<<<<

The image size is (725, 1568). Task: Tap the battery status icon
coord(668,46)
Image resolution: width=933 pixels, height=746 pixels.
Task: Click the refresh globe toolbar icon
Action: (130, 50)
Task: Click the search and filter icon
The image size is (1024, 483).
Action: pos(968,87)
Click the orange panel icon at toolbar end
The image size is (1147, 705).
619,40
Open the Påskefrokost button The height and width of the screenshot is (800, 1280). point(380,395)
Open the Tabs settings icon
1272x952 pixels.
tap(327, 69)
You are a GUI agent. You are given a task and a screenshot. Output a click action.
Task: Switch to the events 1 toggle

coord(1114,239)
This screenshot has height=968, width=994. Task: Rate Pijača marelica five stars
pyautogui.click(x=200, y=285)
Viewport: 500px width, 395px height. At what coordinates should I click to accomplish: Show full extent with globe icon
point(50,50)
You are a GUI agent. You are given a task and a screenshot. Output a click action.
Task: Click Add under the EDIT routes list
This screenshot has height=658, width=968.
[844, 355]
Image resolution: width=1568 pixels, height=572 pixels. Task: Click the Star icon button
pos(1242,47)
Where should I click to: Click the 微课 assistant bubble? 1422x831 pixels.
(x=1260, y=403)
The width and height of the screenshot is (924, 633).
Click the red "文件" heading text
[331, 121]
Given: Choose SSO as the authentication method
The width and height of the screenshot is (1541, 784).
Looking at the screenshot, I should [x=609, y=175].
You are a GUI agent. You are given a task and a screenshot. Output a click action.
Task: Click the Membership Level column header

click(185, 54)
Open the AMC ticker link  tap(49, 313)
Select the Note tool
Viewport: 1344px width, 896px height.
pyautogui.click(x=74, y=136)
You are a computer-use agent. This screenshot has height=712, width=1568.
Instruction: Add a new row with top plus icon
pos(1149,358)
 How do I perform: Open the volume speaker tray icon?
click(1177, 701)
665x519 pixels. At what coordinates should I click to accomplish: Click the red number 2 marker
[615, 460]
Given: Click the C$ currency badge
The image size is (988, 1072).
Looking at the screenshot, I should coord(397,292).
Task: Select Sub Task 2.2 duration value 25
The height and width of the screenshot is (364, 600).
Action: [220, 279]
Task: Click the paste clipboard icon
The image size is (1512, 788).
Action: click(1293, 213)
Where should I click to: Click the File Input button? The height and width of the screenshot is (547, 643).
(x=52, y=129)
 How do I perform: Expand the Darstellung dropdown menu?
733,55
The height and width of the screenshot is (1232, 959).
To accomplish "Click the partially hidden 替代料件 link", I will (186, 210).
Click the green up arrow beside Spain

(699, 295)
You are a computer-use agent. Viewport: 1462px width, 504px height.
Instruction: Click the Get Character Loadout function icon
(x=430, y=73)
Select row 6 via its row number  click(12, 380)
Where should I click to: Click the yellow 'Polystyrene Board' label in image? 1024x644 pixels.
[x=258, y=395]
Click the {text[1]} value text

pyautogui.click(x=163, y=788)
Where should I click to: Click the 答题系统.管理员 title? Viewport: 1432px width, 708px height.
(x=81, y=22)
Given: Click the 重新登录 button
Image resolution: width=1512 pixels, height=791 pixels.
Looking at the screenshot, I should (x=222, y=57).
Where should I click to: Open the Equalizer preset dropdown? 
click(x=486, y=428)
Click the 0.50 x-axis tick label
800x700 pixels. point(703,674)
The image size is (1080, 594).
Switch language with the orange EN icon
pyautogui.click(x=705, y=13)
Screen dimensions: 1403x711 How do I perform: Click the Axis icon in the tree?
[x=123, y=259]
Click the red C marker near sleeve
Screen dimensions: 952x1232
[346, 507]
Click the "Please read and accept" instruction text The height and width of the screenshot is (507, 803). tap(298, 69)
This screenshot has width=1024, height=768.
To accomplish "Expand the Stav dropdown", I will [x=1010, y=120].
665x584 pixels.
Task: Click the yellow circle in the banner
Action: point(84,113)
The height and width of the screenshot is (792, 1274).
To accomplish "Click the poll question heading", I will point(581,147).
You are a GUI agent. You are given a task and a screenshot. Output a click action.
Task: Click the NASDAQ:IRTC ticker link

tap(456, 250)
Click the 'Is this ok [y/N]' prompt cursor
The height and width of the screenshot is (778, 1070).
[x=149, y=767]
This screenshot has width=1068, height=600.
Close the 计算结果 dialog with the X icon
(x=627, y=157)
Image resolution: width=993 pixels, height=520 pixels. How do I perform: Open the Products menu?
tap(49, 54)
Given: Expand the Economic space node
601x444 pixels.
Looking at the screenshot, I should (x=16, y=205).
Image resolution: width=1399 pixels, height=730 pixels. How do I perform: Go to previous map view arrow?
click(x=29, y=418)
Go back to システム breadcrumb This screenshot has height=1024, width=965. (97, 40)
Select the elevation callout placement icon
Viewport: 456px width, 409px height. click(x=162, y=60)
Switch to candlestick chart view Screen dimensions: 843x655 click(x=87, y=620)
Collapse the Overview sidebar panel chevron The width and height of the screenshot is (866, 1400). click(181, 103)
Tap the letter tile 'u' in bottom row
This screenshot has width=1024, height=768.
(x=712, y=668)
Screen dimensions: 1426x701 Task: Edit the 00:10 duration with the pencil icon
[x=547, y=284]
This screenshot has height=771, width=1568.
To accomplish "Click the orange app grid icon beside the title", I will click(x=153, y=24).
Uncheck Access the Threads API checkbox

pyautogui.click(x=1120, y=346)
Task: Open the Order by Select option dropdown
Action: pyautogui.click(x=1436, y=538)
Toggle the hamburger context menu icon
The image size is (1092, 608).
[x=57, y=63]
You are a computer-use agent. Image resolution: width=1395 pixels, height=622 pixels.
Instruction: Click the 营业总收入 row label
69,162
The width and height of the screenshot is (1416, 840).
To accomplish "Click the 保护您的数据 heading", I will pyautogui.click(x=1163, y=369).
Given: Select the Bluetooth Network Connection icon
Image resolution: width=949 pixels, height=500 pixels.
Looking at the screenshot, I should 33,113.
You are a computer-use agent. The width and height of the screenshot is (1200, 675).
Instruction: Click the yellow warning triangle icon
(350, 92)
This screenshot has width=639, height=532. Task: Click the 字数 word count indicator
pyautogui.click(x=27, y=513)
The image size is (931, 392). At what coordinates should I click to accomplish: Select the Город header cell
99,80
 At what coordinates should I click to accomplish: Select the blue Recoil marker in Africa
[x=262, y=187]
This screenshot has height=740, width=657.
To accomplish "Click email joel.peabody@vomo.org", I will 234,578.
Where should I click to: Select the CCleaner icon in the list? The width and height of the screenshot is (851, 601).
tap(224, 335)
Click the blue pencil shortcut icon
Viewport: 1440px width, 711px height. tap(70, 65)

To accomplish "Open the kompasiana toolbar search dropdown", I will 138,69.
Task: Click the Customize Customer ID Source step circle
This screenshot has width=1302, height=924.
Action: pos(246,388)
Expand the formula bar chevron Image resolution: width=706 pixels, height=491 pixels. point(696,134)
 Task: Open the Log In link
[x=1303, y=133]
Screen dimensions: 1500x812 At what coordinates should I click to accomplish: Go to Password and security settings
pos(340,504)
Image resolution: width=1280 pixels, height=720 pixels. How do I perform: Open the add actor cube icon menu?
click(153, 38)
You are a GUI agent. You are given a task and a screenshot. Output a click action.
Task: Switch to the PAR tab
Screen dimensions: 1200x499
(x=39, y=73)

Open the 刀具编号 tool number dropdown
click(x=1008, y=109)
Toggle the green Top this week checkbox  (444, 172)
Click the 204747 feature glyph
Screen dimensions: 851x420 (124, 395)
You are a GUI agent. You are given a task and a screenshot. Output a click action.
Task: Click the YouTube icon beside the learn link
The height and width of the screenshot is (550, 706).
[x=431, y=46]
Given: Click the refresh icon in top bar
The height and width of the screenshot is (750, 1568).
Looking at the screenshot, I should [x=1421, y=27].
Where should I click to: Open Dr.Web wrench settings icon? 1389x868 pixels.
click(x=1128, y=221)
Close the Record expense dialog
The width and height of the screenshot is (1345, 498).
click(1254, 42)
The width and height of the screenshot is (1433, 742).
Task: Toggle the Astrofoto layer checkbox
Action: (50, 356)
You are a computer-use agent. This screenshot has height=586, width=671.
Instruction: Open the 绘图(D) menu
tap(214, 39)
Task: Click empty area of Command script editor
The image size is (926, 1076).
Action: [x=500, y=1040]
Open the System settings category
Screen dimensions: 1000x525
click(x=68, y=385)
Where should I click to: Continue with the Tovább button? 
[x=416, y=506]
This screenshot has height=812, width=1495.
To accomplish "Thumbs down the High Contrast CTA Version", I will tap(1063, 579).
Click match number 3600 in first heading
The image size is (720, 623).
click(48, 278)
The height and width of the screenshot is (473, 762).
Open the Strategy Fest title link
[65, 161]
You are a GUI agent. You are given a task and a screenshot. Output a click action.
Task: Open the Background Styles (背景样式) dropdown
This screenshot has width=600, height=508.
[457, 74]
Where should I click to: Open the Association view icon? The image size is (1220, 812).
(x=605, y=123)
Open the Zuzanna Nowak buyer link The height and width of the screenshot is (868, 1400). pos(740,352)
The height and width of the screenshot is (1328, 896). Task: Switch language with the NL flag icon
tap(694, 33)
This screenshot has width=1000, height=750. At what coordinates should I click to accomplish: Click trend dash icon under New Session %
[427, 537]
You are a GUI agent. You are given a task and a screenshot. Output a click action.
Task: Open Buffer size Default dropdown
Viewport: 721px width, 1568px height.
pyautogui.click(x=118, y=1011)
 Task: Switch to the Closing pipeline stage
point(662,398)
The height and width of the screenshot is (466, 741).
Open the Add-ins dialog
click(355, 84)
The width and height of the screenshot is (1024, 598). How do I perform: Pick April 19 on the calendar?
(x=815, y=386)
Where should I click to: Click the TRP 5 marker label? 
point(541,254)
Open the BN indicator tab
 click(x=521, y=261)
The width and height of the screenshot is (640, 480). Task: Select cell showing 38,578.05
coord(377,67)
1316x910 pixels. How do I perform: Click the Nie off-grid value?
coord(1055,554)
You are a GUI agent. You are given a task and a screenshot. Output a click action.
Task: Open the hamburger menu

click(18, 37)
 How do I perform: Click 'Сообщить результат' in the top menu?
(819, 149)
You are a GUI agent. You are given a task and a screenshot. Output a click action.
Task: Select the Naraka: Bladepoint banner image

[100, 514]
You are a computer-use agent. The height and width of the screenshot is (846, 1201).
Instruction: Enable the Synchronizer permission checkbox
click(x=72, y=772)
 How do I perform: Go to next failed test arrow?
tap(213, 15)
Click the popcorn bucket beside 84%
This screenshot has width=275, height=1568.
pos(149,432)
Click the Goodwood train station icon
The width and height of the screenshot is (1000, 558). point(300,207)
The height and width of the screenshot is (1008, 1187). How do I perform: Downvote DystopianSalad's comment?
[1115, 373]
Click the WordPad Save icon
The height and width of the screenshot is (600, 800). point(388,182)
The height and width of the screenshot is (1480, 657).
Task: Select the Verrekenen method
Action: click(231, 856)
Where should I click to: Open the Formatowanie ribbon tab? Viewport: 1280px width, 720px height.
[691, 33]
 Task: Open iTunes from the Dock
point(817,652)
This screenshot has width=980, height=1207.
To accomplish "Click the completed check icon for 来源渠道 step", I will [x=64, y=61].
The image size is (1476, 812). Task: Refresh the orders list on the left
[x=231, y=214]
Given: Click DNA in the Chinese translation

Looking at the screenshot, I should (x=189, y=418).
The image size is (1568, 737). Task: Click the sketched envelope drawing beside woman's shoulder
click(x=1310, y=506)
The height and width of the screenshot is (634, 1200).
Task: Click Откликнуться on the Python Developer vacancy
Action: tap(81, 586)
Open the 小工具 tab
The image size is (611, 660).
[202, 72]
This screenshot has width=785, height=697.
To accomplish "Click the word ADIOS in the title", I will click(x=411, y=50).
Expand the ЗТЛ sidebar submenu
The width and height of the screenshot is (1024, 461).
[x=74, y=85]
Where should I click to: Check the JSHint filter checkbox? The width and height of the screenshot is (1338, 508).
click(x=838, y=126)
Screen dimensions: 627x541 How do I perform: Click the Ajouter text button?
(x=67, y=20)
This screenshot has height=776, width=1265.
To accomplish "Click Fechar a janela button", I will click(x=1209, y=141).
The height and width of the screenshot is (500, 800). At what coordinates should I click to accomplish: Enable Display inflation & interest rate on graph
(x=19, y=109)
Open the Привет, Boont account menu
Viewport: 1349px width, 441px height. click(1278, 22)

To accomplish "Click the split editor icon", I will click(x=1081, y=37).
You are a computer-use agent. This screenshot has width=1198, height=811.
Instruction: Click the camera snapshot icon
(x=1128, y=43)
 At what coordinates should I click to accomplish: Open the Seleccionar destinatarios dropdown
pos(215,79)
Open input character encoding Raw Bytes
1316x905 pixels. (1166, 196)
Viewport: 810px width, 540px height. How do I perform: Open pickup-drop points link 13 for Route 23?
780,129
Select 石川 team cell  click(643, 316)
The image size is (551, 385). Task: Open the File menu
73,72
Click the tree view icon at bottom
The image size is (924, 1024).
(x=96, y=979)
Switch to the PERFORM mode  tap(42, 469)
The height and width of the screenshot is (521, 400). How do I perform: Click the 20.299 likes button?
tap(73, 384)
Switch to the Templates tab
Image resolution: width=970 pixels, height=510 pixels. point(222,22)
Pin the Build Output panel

>>>>

- TASK TO COMPLETE:
Report every line from the listing above where the string "search" can be found.

- RESPONSE TO THIS TASK:
Task: Click the search and filter icon
To accomplish "Open the kompasiana toolbar search dropdown", I will 138,69.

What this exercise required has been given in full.